IATEFL Manchester 2015: Materials writing

Following on from the excellent MaWSIG pre-conference event, I ended up going to quite a few more talks related to materials writing during the conference. Here are summaries of said talks.

Designing materials: from theory to practice? – Sonia Munro and Susan Sheehan

Sonia and Susan work on the MA TESOL at the University of Huddersfield. The course originally had only a traditional dissertation at the end of it, but they have now added the option of a more practical materials design project rather than a dissertation. Students have to create 15 hours worth of classroom materials for a specific context and do a 30-minute viva. The only course participants who now do a dissertation are those who are required to do so by external forces, such as those who are being funded by a Ministry of Education. All others opt for materials design.

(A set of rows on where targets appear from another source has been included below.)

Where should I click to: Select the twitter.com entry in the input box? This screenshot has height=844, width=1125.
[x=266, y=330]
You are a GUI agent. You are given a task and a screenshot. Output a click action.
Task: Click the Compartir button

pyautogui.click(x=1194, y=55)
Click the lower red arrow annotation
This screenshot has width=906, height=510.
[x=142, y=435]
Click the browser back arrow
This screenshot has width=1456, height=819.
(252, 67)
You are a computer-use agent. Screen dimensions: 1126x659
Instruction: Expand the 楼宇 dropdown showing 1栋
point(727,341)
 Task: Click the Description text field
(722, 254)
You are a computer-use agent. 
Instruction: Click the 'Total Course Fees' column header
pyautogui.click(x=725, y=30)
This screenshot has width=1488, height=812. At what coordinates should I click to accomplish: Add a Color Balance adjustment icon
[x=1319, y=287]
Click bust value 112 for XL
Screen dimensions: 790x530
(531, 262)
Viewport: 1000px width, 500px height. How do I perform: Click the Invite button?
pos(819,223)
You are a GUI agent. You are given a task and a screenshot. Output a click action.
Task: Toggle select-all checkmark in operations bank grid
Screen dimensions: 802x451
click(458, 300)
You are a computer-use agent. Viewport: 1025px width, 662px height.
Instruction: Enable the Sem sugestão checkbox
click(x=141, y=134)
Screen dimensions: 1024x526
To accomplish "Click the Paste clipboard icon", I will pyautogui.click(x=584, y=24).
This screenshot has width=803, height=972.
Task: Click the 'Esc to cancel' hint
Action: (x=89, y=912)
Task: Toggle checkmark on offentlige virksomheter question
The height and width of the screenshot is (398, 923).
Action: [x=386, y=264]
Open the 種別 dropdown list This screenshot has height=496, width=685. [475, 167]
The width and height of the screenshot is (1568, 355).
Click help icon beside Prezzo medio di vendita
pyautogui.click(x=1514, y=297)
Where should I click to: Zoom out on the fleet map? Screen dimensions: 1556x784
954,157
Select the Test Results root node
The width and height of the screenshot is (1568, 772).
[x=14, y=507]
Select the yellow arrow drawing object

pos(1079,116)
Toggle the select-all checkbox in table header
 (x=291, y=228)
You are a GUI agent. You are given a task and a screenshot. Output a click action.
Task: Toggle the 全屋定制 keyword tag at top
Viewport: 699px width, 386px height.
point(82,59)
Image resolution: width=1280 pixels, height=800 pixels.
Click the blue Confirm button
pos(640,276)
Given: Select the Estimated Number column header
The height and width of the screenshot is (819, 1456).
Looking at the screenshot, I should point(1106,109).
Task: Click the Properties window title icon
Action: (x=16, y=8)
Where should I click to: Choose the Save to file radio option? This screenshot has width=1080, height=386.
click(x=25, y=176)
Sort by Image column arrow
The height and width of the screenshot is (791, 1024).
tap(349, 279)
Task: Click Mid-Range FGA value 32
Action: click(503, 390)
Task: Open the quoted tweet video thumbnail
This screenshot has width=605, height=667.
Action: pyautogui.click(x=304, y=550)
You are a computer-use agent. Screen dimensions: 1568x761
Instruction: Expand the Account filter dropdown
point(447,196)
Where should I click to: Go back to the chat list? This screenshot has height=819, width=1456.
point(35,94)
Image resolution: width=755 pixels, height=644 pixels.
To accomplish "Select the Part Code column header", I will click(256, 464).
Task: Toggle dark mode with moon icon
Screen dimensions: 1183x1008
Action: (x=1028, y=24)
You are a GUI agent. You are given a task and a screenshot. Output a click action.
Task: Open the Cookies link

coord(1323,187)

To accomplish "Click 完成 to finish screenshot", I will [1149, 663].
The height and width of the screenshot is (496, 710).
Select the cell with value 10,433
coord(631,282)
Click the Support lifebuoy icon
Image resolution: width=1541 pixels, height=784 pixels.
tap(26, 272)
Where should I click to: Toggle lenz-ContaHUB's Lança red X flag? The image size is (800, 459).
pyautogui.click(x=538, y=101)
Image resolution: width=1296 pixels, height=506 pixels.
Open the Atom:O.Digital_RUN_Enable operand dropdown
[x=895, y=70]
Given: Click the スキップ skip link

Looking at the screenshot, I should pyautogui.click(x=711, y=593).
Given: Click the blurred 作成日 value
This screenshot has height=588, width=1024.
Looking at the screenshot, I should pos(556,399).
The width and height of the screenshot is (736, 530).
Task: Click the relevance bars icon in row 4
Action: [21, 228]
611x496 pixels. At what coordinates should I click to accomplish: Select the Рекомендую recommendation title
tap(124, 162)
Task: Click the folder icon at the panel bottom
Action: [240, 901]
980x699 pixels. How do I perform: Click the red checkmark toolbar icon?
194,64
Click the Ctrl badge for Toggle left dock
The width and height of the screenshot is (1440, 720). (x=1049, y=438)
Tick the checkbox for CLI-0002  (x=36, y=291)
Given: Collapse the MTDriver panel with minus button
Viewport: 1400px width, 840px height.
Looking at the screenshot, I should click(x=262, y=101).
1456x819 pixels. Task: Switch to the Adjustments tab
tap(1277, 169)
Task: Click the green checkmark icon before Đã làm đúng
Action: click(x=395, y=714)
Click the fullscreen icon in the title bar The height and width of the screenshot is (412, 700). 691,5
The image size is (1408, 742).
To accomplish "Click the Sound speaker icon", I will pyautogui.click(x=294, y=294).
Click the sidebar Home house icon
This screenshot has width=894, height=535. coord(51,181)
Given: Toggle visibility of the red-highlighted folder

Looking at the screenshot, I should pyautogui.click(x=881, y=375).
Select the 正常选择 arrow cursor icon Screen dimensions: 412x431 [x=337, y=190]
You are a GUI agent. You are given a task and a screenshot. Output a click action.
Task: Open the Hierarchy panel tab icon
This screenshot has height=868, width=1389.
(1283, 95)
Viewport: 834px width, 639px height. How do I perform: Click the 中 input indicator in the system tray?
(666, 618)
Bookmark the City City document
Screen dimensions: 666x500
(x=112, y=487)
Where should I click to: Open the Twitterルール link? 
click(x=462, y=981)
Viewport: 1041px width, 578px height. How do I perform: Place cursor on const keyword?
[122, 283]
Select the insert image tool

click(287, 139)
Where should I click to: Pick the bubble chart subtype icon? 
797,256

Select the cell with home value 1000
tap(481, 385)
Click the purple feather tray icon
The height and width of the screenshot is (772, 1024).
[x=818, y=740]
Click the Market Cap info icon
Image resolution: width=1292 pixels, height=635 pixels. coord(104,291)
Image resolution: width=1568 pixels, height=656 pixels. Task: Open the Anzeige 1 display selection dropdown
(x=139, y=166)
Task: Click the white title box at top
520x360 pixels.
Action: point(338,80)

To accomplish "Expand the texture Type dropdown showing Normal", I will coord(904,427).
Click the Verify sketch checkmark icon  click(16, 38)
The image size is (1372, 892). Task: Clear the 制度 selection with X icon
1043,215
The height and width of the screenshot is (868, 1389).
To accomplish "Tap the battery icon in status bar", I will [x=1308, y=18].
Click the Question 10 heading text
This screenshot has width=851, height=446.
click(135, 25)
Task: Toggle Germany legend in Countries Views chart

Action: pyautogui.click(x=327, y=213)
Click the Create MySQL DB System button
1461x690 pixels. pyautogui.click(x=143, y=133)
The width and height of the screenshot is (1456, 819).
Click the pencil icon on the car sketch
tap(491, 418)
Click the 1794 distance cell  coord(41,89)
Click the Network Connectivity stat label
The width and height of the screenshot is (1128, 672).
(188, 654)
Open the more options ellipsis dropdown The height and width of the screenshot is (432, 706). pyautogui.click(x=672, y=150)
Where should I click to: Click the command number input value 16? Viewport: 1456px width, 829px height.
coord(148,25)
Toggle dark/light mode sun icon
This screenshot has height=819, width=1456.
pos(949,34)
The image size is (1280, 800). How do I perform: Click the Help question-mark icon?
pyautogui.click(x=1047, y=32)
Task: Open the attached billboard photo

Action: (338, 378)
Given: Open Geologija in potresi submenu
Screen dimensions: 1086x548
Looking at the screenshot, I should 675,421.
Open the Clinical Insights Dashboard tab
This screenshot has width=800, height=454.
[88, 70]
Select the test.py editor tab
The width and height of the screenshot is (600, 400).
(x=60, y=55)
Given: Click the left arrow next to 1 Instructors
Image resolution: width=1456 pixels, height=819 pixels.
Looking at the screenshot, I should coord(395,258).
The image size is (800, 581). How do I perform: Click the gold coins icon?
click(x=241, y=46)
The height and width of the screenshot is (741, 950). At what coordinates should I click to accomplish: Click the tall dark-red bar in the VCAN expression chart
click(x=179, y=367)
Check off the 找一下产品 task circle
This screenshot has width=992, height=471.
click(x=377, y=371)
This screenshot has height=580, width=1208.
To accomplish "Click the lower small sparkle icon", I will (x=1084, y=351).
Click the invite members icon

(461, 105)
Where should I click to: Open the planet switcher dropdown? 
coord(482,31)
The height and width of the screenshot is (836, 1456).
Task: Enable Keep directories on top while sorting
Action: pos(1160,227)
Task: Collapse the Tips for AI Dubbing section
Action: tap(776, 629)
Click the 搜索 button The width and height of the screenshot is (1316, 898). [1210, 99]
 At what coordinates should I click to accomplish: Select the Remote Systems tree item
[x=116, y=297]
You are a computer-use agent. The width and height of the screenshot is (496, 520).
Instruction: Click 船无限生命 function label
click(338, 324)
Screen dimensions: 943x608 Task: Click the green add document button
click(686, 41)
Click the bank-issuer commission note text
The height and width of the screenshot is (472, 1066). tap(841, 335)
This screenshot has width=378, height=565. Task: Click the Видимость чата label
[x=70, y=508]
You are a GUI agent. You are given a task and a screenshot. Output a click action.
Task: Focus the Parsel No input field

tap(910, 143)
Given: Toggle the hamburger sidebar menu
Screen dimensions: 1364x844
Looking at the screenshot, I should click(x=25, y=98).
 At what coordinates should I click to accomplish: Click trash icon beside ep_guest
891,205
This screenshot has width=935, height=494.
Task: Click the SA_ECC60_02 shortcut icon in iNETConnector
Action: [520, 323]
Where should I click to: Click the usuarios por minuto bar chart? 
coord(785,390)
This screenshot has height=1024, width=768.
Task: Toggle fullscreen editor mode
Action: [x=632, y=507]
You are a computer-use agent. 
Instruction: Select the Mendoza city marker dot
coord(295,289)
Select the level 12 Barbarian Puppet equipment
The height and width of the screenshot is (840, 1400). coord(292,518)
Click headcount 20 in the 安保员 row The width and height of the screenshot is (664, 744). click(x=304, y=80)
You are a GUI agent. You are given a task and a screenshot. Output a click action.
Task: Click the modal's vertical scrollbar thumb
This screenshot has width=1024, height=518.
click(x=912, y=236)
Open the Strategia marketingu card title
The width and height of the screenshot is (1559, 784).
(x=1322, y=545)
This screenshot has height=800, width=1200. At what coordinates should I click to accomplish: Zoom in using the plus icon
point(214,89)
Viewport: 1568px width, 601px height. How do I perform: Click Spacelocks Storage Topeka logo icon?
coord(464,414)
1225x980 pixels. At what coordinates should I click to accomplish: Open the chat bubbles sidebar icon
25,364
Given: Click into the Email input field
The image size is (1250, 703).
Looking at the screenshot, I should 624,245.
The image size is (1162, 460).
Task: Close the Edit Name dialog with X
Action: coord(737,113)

Why did they choose to offer this alternative? Feedback on the dissertation module was not as positive as for other modules on the MA, with participants complaining that they couldn’t collect the necessary data from their students over the summer. Materials design doesn’t just help those who are creating materials; it also helps teachers to be more critical when choosing materials for their students.

The viva allows participants to show the theoretical underpinnings of their materials, but Sonia and Susan noticed that there was a huge range in the ability of course participants to do this. Tomlinson (2003) mentions that many established writers start with intuition based on their own experience in the classroom, but MA students don’t have that luxury and must demonstrate that they have clear reasons for their materials design. In the viva, they have to present their materials and demonstrate the theory behind them, then participate in a discussion building on this. Some participants could do this easily, but others were unable to demonstrate any awareness of theory at all. To be successful, they need to:

  • Draw on a wide range of sources, not just readings suggested by tutors;
  • Demonstrate critical engagement with theories and sources;
  • Show a clear relationship between theory and practice, demonstrating they understand this;
  • Analyse materials that are typically used in their context and use these as a springboard for their own materials;
  • Notice the good points and limitations of the materials they use as a reference;
  • Show an awareness of their context: What are the constraints? Are these materials appropriate?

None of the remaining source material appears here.